The four immediately formed a search party, scouring the remainder of the camp.
Rob continued to comb the workshop, John, circled the lake, Al took the woods closest to the workshop, and Harry took the woods closest to the dormitory.
The search went on in this manner for a number of hours, each of the four hearing Matt's name echoing, unanswered, throughout the boundaries of the camp. Then as twilight approached, Al came upon Matt's remains in the woods to the north of the camp, half way between the workshop, and the dormitories, in the section where none of the prisoners had yet gone into in search of either forage or firewood.
The smell was what first caught Al's attention.
When Al arrived on the scene, he fell to his knees and vomited. The nausea did not abate quickly, and he had to stumble out of the woods, and into the clearing to continue vomiting in the meadow.
Harry, who had been patrolling the other side of the woods, came over to meet Al, to see what was the matter. Al could not even respond, and only pointed a shaky finger into the wood toward where he had found Matt's body.
Harry set his face in grim determination, and walked into the wood.

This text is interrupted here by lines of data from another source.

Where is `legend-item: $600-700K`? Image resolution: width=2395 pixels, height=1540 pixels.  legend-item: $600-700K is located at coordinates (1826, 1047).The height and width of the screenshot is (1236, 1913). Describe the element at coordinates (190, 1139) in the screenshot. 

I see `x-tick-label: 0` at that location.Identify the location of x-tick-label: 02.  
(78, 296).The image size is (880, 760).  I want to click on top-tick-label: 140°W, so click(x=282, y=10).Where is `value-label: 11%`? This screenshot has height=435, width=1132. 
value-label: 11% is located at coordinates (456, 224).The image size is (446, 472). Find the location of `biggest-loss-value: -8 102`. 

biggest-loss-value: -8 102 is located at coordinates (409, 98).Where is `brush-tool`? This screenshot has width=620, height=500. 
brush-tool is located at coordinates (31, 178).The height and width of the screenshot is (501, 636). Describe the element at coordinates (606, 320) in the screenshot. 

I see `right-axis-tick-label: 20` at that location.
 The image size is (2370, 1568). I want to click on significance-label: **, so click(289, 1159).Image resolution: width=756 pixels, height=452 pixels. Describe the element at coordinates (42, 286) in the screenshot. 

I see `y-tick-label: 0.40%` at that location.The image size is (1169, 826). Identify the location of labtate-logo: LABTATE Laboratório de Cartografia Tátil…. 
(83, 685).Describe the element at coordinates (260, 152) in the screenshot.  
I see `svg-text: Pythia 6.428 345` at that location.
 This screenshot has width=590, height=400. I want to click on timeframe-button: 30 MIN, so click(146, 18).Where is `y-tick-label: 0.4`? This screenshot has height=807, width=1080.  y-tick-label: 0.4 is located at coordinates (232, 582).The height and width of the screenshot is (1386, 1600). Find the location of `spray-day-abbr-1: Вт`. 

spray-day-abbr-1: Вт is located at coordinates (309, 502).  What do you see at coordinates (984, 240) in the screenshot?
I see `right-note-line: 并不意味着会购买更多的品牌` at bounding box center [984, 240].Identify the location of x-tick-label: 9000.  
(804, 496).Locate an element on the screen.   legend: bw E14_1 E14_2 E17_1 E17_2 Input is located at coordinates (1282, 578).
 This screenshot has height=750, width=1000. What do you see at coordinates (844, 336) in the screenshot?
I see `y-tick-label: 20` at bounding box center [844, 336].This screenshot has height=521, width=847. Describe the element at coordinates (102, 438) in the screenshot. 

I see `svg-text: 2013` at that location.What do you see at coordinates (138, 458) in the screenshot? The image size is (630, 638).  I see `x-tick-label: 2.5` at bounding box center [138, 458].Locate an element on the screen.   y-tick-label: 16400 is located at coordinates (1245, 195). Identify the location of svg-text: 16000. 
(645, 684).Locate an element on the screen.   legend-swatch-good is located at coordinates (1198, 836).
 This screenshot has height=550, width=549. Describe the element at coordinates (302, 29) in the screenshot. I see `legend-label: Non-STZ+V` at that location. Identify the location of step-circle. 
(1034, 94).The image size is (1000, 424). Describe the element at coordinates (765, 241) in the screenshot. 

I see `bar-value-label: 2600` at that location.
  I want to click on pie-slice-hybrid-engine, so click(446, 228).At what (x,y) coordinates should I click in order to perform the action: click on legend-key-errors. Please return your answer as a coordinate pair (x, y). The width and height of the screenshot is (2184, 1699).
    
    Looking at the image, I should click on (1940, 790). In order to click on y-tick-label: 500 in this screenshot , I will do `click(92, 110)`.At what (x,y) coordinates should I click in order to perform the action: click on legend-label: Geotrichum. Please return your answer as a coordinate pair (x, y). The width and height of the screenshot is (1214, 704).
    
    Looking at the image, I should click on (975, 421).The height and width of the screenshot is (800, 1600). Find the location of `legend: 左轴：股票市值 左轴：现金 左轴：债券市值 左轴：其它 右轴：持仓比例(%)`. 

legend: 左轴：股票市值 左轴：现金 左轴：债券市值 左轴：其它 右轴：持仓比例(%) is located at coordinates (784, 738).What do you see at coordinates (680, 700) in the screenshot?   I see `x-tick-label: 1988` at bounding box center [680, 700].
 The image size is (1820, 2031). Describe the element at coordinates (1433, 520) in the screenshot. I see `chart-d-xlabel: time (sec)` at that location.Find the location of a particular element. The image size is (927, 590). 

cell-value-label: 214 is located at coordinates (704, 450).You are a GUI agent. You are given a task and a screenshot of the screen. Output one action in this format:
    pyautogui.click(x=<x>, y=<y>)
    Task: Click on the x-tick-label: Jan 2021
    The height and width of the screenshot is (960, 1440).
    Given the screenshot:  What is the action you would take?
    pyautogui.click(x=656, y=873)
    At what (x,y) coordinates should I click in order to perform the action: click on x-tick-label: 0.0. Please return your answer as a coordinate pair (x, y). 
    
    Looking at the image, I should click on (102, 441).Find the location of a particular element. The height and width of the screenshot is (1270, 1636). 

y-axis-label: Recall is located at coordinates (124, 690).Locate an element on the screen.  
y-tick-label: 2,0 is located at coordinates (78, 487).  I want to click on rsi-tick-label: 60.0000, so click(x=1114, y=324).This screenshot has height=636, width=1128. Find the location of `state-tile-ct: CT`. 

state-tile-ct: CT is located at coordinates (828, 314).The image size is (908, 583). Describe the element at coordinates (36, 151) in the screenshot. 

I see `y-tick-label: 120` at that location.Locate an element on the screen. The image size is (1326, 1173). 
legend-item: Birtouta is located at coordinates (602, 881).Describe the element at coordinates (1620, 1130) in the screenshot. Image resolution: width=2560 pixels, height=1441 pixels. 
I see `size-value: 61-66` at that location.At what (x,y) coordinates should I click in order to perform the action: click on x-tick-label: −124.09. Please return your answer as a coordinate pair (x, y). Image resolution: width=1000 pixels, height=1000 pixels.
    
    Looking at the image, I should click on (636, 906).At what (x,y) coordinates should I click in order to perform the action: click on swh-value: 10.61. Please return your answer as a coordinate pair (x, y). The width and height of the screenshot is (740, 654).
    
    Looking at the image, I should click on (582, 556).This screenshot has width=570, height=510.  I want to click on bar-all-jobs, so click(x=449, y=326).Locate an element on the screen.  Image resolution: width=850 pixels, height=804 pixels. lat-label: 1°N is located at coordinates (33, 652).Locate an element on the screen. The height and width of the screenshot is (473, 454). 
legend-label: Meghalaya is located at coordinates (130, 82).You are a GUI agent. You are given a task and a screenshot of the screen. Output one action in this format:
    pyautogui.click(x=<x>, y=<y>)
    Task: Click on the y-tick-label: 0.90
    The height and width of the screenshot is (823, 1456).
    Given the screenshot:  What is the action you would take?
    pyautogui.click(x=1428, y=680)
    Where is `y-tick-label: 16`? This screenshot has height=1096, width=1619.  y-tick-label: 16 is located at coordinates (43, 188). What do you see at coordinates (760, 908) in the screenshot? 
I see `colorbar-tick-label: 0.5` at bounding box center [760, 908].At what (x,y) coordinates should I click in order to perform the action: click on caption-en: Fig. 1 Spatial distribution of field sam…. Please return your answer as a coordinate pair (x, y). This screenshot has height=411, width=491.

Matt's body had been dismembered. Each piece lay strung up to a tree with wire, a needle threaded through each excised portion of Matt's anatomy.
Harry surveyed the depravity, and shook his head in despair. In all of the time that Harry had spent in the service of war, he had never experienced anything so grotesque. The smell was terrible and the carrion were already decomposing the remnants of Matt's body.
Harry turned away, leaving the torso of Matt strung up, as it was, on the branch of an oak tree. Behind the macabre ornaments of Matt's flesh was an inscription, carved into the trunk of the tree.
“If thine eye offend thee, cut it out.”